* What is required: State how many lines in the listing below include the string "group". The answer is the number alone.

* Extracted records:
· · · · ·

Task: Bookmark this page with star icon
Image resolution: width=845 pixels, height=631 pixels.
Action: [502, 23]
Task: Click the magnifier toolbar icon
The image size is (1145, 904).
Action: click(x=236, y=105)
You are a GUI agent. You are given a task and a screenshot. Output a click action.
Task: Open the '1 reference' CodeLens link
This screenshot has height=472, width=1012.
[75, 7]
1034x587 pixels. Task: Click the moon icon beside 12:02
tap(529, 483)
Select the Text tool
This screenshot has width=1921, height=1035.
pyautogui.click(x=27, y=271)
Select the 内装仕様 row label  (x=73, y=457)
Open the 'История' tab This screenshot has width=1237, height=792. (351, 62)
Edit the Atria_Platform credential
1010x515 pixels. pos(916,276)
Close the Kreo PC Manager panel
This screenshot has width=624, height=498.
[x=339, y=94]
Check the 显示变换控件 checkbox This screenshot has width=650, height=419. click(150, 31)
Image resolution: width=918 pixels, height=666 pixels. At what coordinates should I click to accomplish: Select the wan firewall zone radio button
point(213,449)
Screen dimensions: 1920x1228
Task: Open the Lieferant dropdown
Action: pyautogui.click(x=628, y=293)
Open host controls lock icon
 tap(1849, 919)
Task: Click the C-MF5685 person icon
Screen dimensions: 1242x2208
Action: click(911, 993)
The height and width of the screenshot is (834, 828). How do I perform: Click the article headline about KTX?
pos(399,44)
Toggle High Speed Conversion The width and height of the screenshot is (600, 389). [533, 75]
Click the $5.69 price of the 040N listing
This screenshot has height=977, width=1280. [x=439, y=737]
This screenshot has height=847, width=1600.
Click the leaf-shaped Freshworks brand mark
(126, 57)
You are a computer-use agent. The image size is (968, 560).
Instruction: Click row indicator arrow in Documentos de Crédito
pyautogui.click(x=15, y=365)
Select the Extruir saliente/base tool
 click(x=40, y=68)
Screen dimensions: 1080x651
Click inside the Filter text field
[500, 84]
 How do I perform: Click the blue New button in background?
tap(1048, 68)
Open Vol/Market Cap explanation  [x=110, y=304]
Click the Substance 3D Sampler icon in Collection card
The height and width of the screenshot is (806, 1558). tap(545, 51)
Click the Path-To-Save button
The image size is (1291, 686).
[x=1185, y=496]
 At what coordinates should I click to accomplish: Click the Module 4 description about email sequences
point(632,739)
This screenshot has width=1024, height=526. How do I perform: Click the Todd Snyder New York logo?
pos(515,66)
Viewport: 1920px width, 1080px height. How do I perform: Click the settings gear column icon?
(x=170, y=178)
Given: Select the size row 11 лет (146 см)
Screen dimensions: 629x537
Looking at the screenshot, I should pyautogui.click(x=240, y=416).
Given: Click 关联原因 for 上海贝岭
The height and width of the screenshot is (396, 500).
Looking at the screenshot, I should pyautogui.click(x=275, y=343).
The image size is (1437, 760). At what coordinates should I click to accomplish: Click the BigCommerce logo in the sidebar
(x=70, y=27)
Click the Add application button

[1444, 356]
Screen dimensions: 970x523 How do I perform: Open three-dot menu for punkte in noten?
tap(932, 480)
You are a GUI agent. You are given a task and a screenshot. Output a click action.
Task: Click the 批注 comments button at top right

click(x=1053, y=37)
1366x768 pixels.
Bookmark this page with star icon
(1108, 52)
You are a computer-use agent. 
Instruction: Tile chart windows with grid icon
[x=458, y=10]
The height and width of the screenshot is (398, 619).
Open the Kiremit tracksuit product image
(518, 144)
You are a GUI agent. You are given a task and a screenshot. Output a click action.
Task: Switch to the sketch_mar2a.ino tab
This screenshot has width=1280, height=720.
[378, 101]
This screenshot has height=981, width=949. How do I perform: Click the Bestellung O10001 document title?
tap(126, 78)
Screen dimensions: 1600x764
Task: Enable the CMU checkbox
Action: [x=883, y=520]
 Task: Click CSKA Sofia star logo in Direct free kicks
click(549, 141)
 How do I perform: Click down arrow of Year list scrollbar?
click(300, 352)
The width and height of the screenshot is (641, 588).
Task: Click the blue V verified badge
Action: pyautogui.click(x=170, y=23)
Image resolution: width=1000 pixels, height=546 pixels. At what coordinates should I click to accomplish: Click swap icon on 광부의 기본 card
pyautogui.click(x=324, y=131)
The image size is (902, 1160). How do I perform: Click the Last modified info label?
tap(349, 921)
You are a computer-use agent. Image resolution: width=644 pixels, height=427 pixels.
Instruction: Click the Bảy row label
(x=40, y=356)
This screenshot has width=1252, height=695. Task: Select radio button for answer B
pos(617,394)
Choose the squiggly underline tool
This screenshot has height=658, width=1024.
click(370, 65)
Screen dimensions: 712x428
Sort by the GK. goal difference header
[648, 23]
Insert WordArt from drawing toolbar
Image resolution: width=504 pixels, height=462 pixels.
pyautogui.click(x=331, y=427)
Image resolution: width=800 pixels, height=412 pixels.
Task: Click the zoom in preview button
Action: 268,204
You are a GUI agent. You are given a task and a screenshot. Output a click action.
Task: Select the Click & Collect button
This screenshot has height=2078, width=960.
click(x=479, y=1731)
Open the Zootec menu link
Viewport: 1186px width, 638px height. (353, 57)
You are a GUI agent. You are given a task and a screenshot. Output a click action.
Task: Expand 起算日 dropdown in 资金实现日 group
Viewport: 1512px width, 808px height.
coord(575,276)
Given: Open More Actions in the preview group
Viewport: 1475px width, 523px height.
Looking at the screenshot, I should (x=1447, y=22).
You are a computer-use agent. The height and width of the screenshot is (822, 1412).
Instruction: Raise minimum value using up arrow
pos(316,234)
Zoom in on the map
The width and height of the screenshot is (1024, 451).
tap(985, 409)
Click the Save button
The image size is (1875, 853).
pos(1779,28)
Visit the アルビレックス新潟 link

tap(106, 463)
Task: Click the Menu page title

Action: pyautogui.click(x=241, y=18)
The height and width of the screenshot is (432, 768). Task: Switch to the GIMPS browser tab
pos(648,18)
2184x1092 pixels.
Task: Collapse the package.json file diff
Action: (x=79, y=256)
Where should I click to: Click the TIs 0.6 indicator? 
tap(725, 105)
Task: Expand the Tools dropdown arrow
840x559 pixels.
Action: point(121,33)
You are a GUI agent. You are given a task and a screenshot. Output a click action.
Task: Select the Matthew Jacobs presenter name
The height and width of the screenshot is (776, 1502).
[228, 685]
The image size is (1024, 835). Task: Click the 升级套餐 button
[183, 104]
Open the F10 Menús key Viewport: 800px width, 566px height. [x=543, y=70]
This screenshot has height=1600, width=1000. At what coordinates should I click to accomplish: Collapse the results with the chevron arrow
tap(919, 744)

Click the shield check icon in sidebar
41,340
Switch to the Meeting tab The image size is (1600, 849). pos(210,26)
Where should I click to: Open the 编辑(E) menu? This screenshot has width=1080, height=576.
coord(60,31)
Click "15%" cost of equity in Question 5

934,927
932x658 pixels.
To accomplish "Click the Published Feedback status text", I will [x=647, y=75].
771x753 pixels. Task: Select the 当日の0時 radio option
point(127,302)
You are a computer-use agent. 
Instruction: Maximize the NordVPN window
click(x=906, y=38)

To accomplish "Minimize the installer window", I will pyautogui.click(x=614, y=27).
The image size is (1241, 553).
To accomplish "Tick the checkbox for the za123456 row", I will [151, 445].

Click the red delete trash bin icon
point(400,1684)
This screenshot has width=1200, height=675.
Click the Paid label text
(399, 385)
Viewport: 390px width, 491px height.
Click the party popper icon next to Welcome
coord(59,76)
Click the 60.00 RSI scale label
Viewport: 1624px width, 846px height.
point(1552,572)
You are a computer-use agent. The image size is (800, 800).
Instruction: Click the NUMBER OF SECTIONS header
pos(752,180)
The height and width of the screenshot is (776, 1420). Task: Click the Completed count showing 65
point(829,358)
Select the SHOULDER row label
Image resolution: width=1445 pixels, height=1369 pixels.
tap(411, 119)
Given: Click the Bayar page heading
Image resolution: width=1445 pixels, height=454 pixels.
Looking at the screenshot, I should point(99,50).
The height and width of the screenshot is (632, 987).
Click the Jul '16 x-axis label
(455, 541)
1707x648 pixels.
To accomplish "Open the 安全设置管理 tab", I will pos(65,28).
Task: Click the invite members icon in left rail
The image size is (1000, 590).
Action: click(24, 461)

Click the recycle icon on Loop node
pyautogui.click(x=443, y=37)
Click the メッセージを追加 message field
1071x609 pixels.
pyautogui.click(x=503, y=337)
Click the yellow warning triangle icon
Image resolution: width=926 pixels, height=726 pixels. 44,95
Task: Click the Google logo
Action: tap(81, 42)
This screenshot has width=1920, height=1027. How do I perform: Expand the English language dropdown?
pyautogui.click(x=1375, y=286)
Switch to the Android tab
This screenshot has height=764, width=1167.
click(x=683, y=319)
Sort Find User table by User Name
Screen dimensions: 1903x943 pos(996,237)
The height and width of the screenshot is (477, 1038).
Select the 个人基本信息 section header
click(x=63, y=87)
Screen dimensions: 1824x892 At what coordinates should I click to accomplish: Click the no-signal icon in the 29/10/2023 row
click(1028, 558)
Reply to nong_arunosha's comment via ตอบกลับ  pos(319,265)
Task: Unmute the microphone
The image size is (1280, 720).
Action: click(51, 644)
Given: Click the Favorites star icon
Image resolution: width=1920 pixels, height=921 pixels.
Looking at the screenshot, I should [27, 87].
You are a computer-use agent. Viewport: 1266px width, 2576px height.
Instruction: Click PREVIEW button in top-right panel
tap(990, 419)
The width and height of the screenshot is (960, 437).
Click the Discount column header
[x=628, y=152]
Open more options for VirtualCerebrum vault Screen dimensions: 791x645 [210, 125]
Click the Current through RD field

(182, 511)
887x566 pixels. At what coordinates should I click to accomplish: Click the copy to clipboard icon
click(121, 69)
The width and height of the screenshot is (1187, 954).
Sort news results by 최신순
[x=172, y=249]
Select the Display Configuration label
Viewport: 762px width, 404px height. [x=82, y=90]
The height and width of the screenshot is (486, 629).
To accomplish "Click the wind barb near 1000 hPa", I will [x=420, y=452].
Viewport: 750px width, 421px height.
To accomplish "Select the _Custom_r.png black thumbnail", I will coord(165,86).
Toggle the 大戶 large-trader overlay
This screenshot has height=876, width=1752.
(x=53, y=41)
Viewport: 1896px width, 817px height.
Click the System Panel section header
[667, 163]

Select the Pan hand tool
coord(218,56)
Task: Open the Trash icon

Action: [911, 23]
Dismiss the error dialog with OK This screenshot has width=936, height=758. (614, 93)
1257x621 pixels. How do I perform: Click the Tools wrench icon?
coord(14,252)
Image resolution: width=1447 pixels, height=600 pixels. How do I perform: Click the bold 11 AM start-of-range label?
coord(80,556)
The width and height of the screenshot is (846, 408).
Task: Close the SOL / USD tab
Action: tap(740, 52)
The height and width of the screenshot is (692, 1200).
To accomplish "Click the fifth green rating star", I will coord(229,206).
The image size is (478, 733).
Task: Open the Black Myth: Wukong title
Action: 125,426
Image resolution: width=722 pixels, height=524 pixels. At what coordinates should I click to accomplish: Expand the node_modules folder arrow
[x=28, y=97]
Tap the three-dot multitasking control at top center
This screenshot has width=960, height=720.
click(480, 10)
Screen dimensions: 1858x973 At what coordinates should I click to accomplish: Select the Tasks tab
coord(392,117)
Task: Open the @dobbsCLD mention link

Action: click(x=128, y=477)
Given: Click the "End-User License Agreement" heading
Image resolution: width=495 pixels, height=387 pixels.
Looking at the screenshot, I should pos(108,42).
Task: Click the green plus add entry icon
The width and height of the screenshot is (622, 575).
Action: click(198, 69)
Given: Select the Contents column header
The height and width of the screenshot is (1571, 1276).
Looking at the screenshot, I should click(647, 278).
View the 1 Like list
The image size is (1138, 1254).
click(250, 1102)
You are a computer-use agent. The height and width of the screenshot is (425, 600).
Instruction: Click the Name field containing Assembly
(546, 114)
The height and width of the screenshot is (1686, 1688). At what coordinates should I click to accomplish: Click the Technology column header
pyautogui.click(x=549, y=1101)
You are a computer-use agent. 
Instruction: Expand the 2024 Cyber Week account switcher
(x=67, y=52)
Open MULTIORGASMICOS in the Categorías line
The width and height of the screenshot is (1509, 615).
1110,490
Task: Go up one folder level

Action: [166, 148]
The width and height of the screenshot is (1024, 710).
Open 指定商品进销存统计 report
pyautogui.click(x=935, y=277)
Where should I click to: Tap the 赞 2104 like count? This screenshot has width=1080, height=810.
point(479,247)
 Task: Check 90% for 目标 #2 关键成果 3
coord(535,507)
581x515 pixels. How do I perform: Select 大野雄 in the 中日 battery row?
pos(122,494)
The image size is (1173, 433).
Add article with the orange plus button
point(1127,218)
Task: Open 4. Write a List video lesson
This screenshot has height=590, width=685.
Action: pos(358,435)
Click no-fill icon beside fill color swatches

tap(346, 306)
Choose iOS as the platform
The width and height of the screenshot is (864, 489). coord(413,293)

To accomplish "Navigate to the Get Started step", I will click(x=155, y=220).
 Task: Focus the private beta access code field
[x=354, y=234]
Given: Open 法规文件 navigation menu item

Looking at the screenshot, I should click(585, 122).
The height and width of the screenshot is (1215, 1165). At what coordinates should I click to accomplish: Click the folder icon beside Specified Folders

· · · · ·

* Completed exercise: 2